7 Ways to Revamp Your Online Registration Form

IMB_OnlineRegForm A bad online registration form online has sadly become as American as apple pie. The vast majority of them collect useless information, present an annoying barrier to engagement and generally are reviled by anyone who is unlikely enough to have to fill one out online. For the amount of pain involved, you would think the benefits would be life altering.  When you fill out the long registration form before a first doctor’s visit, the up side is that you should get better and more informed treatment that won’t unintentionally kill you. Online registration forms rarely have a comparable benefit.

Of course, we all want to build our lists of people who might buy our stuff. Online registration forms, in general, are meant to capture those types of leads and build the almighty customer database that we all want to have, whether we know what to do with it or not. The basic question you need to ask at the end of it is how much of the information you are currently collecting are you really using for anything that helps your business?  The unfortunate reality is that you are probably collecting lots of information you don’t need, and missing out on some of the most valuable information that you should be asking for.
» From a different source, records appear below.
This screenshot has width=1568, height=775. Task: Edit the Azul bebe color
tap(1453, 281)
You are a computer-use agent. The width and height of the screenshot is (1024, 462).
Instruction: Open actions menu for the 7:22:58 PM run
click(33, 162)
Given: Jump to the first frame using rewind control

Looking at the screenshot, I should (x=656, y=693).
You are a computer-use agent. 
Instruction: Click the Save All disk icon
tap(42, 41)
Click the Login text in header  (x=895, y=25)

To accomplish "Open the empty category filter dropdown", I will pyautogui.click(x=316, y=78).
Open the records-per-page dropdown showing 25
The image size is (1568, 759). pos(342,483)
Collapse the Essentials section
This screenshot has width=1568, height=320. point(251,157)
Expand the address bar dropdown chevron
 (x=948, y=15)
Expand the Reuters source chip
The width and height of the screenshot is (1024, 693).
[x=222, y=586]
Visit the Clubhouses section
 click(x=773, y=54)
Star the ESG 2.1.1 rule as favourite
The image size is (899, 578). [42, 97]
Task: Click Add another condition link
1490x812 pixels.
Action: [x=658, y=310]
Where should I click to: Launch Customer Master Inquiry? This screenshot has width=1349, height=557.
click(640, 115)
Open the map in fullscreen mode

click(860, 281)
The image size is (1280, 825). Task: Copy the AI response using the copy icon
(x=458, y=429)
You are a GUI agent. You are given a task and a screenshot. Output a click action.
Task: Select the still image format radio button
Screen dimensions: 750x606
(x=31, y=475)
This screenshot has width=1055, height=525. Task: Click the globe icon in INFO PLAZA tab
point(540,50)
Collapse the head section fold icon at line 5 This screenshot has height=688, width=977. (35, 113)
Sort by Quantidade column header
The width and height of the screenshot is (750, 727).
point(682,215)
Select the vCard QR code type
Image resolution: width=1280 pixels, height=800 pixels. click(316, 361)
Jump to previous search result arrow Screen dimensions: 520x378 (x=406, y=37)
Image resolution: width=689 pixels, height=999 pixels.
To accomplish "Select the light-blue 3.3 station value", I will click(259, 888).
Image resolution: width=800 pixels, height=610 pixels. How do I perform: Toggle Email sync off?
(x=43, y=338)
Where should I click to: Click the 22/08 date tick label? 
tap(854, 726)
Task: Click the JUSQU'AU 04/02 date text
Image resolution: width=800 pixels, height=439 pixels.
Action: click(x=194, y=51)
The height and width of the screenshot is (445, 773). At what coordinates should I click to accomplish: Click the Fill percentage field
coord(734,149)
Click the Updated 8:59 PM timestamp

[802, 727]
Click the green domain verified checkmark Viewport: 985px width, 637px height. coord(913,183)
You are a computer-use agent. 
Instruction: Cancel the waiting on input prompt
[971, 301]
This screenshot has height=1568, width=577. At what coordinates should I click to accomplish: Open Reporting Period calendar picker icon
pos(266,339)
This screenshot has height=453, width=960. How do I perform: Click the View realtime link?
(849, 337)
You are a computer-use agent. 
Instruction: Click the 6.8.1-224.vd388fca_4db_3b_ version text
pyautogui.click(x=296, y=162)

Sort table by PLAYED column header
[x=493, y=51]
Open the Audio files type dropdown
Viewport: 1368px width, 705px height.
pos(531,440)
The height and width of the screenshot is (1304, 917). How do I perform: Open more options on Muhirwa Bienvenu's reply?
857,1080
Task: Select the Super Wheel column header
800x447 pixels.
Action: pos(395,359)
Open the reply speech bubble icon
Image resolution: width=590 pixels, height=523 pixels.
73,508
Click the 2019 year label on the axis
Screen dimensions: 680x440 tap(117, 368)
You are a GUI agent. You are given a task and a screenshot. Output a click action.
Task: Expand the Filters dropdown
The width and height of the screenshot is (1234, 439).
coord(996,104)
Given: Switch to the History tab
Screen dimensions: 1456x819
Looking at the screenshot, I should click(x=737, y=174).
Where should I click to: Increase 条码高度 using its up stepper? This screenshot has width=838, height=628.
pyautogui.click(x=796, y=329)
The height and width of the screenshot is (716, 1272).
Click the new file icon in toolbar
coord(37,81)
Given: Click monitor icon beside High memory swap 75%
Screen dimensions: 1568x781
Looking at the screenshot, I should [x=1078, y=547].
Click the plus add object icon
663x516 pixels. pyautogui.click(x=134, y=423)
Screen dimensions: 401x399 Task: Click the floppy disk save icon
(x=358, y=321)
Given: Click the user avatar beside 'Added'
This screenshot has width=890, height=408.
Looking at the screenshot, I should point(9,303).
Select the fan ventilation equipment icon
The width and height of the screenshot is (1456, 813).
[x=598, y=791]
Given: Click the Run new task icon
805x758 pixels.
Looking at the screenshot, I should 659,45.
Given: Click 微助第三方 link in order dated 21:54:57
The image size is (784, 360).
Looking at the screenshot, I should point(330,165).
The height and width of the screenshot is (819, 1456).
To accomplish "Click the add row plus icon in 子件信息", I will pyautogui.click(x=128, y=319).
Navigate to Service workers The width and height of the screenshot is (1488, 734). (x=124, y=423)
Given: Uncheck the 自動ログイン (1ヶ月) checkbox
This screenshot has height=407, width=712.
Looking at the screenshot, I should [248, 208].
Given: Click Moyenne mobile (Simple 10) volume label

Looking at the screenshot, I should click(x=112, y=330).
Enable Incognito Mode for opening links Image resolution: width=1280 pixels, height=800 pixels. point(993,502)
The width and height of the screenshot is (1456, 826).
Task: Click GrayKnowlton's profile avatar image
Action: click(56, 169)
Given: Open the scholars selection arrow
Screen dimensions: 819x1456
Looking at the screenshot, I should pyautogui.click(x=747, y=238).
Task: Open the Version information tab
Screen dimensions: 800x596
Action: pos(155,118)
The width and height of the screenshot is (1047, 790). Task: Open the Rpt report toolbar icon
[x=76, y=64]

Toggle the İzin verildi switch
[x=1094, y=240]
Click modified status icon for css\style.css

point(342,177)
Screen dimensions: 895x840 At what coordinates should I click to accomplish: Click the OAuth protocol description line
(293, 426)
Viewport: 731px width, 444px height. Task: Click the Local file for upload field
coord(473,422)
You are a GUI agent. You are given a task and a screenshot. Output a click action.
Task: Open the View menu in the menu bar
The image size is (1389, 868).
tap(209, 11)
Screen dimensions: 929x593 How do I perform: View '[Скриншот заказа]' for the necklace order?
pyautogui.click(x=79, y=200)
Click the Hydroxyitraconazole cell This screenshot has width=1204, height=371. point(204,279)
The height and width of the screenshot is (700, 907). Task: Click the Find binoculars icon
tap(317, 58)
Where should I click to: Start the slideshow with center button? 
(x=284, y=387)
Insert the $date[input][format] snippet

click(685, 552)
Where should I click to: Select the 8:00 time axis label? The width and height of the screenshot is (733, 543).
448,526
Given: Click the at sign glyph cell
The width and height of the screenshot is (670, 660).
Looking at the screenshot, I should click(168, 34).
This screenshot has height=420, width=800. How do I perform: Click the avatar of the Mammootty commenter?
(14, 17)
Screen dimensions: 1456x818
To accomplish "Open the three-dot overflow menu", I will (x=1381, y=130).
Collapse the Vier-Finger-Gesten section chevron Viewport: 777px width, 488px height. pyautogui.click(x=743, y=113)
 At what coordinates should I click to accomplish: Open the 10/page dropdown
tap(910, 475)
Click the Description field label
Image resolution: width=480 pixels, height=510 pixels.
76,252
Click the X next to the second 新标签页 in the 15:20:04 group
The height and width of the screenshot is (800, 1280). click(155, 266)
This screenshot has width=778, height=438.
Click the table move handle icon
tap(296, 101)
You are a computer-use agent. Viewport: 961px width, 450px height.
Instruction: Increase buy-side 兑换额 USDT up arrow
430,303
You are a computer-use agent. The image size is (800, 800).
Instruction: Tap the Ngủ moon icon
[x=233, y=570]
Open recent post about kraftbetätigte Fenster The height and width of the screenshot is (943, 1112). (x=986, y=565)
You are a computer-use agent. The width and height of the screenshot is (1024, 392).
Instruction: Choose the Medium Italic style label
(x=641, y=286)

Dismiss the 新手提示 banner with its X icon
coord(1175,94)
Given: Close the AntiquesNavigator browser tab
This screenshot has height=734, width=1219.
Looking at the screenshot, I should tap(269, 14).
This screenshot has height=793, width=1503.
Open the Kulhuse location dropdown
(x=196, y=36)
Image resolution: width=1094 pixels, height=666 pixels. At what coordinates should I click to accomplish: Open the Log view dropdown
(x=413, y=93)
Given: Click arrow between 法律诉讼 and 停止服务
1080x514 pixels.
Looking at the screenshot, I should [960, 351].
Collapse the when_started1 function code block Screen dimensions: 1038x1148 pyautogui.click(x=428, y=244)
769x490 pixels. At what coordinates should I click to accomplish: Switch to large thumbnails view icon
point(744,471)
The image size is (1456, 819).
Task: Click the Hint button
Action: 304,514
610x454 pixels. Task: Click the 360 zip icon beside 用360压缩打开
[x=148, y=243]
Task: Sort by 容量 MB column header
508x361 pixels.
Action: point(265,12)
Here are 5 tips on how you might be able to revamp your online registration form to give you more valuable information, get more people to actually fill it out and use it not just as a way to build your database, but also to get more insights about your potential customers.

  1. Understand your abandonment rate. The first question you should ask before you even start to revamp your form is what is your “abandonment rate?” Put simply, this is the difference between the number of people who visit your form page and view it, and those who actually fill it out and submit it. Understanding, for example, that only 1 out of 50 people who visit your contact us form actually fill it out gives you a starting point to improve on.
  2. Separate form functions. The problem with having one form for everyone is that the information you might ask a current customer for is different from what you might as a potential customer, or a local journalist who wants to profile your business, or a partner/vendor who might want to work with you. Consider having different forms where you can tailor your questions to those audiences.
  3. Include optional questions. Does every question on your form really require an answer? Doing this, you end up with a list of questions that may make your form too much work. Instead, consider the questions that you really need answered and make the rest optional.
  4. Kill your irrelevant questions. Are you asking for a phone number that you don’t need or a mailing address when you never mail anything to your customers? Forget the “standard” fields of a online form and think about what you really want to know.
  5. Always ask for a blog or Twitter URL. The one fundamental truth about anyone who has built up any kind of audience online through a blog or on a tool like Twitter is that they are usually more than happy to share their social media prowess with you. Give them a field on a form where they can tell you just how important their social network is and you will almost always get a response.
  6. Give them multiple options to be contacted. Most of us prefer a certain form of contact, and even though we might volunteer our email address and phone number – what we really want is for you to only email us and NEVER to call. Try to capture that information and you will be one step ahead of your competitors.
  7. Ask how they found you. How will you know if your online marketing is working unless you get a sense from your potential leads of how they found you? Make sure to always ask if someone came to your site from online search, or seeing a billboard, or a referral, or any other way that you might be promoting your business. Knowing the answer to this question will help you to make better marketing decisions in the future.

This post is republished from the original article I wrote for the American Express Open Forum website. It is part of "Small Business Friday" on this blog (though sometimes I'm a day late!) – a featured series on ideas and marketing techniques for small businesses.